Task brief: Produce a perfect copy of the listing, matching each line.

Available data:
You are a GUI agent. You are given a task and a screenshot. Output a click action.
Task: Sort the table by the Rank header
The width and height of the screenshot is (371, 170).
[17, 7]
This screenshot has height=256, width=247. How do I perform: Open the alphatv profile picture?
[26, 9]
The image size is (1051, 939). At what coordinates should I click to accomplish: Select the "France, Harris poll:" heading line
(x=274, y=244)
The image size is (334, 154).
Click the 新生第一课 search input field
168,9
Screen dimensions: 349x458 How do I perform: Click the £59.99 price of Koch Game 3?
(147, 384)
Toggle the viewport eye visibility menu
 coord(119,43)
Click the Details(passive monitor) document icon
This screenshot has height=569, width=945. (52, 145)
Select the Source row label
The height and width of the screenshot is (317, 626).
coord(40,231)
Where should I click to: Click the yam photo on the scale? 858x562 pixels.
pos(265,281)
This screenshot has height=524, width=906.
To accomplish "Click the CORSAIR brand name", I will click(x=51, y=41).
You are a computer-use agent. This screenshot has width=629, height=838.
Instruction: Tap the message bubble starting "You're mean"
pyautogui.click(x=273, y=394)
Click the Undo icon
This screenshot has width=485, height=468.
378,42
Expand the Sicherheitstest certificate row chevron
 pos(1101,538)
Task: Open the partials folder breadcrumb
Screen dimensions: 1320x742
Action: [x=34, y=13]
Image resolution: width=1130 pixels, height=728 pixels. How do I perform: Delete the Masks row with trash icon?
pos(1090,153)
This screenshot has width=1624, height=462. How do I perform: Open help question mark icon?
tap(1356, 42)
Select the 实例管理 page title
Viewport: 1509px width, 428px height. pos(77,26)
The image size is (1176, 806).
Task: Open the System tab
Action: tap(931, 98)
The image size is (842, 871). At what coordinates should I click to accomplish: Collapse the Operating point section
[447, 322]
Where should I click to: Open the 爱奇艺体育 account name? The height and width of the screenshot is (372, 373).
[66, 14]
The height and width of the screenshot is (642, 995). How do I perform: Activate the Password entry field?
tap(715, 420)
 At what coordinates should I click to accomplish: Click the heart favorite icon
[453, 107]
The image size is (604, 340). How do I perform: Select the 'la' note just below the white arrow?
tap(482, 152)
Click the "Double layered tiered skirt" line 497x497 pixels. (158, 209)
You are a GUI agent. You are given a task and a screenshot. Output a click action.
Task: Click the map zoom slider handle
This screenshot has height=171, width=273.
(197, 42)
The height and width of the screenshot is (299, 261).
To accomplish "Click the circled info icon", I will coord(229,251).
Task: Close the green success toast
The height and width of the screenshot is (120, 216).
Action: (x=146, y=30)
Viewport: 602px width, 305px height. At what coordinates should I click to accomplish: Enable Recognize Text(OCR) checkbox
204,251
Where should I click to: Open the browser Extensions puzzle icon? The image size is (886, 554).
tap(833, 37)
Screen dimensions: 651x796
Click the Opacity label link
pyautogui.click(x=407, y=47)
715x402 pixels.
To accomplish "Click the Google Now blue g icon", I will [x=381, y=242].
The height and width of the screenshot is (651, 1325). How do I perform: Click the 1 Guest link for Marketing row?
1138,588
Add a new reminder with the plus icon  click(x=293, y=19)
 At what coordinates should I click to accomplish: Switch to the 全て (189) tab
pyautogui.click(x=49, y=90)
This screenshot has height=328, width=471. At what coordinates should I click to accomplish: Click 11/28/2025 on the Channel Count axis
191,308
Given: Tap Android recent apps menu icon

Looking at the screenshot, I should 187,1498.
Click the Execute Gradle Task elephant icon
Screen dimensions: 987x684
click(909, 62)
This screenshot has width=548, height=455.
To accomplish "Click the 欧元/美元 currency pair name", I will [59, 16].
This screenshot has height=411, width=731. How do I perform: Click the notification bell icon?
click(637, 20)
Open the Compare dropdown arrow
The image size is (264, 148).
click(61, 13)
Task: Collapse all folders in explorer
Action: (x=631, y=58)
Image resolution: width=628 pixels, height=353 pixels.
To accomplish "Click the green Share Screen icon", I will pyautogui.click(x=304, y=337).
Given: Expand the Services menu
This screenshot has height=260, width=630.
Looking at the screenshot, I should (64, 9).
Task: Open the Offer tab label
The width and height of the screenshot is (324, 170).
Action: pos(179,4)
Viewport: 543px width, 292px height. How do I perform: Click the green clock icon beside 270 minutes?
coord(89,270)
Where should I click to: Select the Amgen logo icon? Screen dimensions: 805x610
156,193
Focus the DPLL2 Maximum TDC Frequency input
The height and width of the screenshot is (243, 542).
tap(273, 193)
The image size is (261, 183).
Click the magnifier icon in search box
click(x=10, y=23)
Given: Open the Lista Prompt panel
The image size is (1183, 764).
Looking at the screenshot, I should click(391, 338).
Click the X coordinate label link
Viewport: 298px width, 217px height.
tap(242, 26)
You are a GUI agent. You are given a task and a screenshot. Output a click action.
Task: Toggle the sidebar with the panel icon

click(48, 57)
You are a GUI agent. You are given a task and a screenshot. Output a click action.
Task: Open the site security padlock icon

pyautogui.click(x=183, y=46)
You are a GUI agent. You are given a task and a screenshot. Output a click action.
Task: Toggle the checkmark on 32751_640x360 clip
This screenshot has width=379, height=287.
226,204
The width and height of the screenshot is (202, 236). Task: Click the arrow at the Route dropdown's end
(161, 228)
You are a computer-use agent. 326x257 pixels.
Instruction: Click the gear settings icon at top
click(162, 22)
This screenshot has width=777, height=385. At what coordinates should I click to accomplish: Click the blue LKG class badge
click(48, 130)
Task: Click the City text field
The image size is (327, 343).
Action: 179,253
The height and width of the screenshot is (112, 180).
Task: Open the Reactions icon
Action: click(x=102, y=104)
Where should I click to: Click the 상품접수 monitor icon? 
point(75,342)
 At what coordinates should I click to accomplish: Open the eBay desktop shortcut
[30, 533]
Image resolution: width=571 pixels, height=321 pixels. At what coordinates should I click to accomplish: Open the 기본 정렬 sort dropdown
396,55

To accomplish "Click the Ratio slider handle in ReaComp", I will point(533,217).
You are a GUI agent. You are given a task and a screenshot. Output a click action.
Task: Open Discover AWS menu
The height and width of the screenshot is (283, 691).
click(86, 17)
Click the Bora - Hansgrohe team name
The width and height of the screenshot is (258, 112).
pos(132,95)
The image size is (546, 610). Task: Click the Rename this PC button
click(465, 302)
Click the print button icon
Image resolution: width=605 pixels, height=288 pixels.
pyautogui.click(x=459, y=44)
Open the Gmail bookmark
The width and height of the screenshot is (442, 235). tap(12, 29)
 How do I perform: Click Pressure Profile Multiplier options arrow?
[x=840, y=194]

Answer to this task:
You are a GUI agent. You are given a task and a screenshot. Output a click action.
Task: Sort the table by the Rank header
The width and height of the screenshot is (371, 170).
[17, 7]
This screenshot has height=256, width=247. How do I perform: Open the alphatv profile picture?
[26, 9]
The image size is (1051, 939). At what coordinates should I click to accomplish: Select the "France, Harris poll:" heading line
(x=274, y=244)
The image size is (334, 154).
Click the 新生第一课 search input field
168,9
Screen dimensions: 349x458 How do I perform: Click the £59.99 price of Koch Game 3?
(147, 384)
Toggle the viewport eye visibility menu
 coord(119,43)
Click the Details(passive monitor) document icon
This screenshot has height=569, width=945. (52, 145)
Select the Source row label
The height and width of the screenshot is (317, 626).
coord(40,231)
Where should I click to: Click the yam photo on the scale? 858x562 pixels.
pos(265,281)
This screenshot has height=524, width=906.
To accomplish "Click the CORSAIR brand name", I will click(x=51, y=41).
You are a computer-use agent. This screenshot has width=629, height=838.
Instruction: Tap the message bubble starting "You're mean"
pyautogui.click(x=273, y=394)
Click the Undo icon
This screenshot has width=485, height=468.
378,42
Expand the Sicherheitstest certificate row chevron
 pos(1101,538)
Task: Open the partials folder breadcrumb
Screen dimensions: 1320x742
Action: [x=34, y=13]
Image resolution: width=1130 pixels, height=728 pixels. How do I perform: Delete the Masks row with trash icon?
pos(1090,153)
This screenshot has width=1624, height=462. How do I perform: Open help question mark icon?
tap(1356, 42)
Select the 实例管理 page title
Viewport: 1509px width, 428px height. pos(77,26)
The image size is (1176, 806).
Task: Open the System tab
Action: tap(931, 98)
The image size is (842, 871). At what coordinates should I click to accomplish: Collapse the Operating point section
[447, 322]
Where should I click to: Open the 爱奇艺体育 account name? The height and width of the screenshot is (372, 373).
[66, 14]
The height and width of the screenshot is (642, 995). How do I perform: Activate the Password entry field?
tap(715, 420)
 At what coordinates should I click to accomplish: Click the heart favorite icon
[453, 107]
The image size is (604, 340). How do I perform: Select the 'la' note just below the white arrow?
tap(482, 152)
Click the "Double layered tiered skirt" line 497x497 pixels. (158, 209)
You are a GUI agent. You are given a task and a screenshot. Output a click action.
Task: Click the map zoom slider handle
This screenshot has height=171, width=273.
(197, 42)
The height and width of the screenshot is (299, 261).
To accomplish "Click the circled info icon", I will coord(229,251).
Task: Close the green success toast
The height and width of the screenshot is (120, 216).
Action: (x=146, y=30)
Viewport: 602px width, 305px height. At what coordinates should I click to accomplish: Enable Recognize Text(OCR) checkbox
204,251
Where should I click to: Open the browser Extensions puzzle icon? The image size is (886, 554).
tap(833, 37)
Screen dimensions: 651x796
Click the Opacity label link
pyautogui.click(x=407, y=47)
715x402 pixels.
To accomplish "Click the Google Now blue g icon", I will [x=381, y=242].
The height and width of the screenshot is (651, 1325). How do I perform: Click the 1 Guest link for Marketing row?
1138,588
Add a new reminder with the plus icon  click(x=293, y=19)
 At what coordinates should I click to accomplish: Switch to the 全て (189) tab
pyautogui.click(x=49, y=90)
This screenshot has height=328, width=471. At what coordinates should I click to accomplish: Click 11/28/2025 on the Channel Count axis
191,308
Given: Tap Android recent apps menu icon

Looking at the screenshot, I should 187,1498.
Click the Execute Gradle Task elephant icon
Screen dimensions: 987x684
click(909, 62)
This screenshot has width=548, height=455.
To accomplish "Click the 欧元/美元 currency pair name", I will [59, 16].
This screenshot has height=411, width=731. How do I perform: Click the notification bell icon?
click(637, 20)
Open the Compare dropdown arrow
The image size is (264, 148).
click(61, 13)
Task: Collapse all folders in explorer
Action: (x=631, y=58)
Image resolution: width=628 pixels, height=353 pixels.
To accomplish "Click the green Share Screen icon", I will pyautogui.click(x=304, y=337).
Given: Expand the Services menu
This screenshot has height=260, width=630.
Looking at the screenshot, I should (64, 9).
Task: Open the Offer tab label
The width and height of the screenshot is (324, 170).
Action: pos(179,4)
Viewport: 543px width, 292px height. How do I perform: Click the green clock icon beside 270 minutes?
coord(89,270)
Where should I click to: Select the Amgen logo icon? Screen dimensions: 805x610
156,193
Focus the DPLL2 Maximum TDC Frequency input
The height and width of the screenshot is (243, 542).
tap(273, 193)
The image size is (261, 183).
Click the magnifier icon in search box
click(x=10, y=23)
Given: Open the Lista Prompt panel
The image size is (1183, 764).
Looking at the screenshot, I should click(391, 338).
Click the X coordinate label link
Viewport: 298px width, 217px height.
tap(242, 26)
You are a GUI agent. You are given a task and a screenshot. Output a click action.
Task: Toggle the sidebar with the panel icon

click(48, 57)
You are a GUI agent. You are given a task and a screenshot. Output a click action.
Task: Open the site security padlock icon

pyautogui.click(x=183, y=46)
You are a GUI agent. You are given a task and a screenshot. Output a click action.
Task: Toggle the checkmark on 32751_640x360 clip
This screenshot has width=379, height=287.
226,204
The width and height of the screenshot is (202, 236). Task: Click the arrow at the Route dropdown's end
(161, 228)
You are a computer-use agent. 326x257 pixels.
Instruction: Click the gear settings icon at top
click(162, 22)
This screenshot has width=777, height=385. At what coordinates should I click to accomplish: Click the blue LKG class badge
click(48, 130)
Task: Click the City text field
The image size is (327, 343).
Action: 179,253
The height and width of the screenshot is (112, 180).
Task: Open the Reactions icon
Action: click(x=102, y=104)
Where should I click to: Click the 상품접수 monitor icon? 
point(75,342)
 At what coordinates should I click to accomplish: Open the eBay desktop shortcut
[30, 533]
Image resolution: width=571 pixels, height=321 pixels. At what coordinates should I click to accomplish: Open the 기본 정렬 sort dropdown
396,55

To accomplish "Click the Ratio slider handle in ReaComp", I will point(533,217).
You are a GUI agent. You are given a task and a screenshot. Output a click action.
Task: Open Discover AWS menu
The height and width of the screenshot is (283, 691).
click(86, 17)
Click the Bora - Hansgrohe team name
The width and height of the screenshot is (258, 112).
pos(132,95)
The image size is (546, 610). Task: Click the Rename this PC button
click(465, 302)
Click the print button icon
Image resolution: width=605 pixels, height=288 pixels.
pyautogui.click(x=459, y=44)
Open the Gmail bookmark
The width and height of the screenshot is (442, 235). tap(12, 29)
 How do I perform: Click Pressure Profile Multiplier options arrow?
[x=840, y=194]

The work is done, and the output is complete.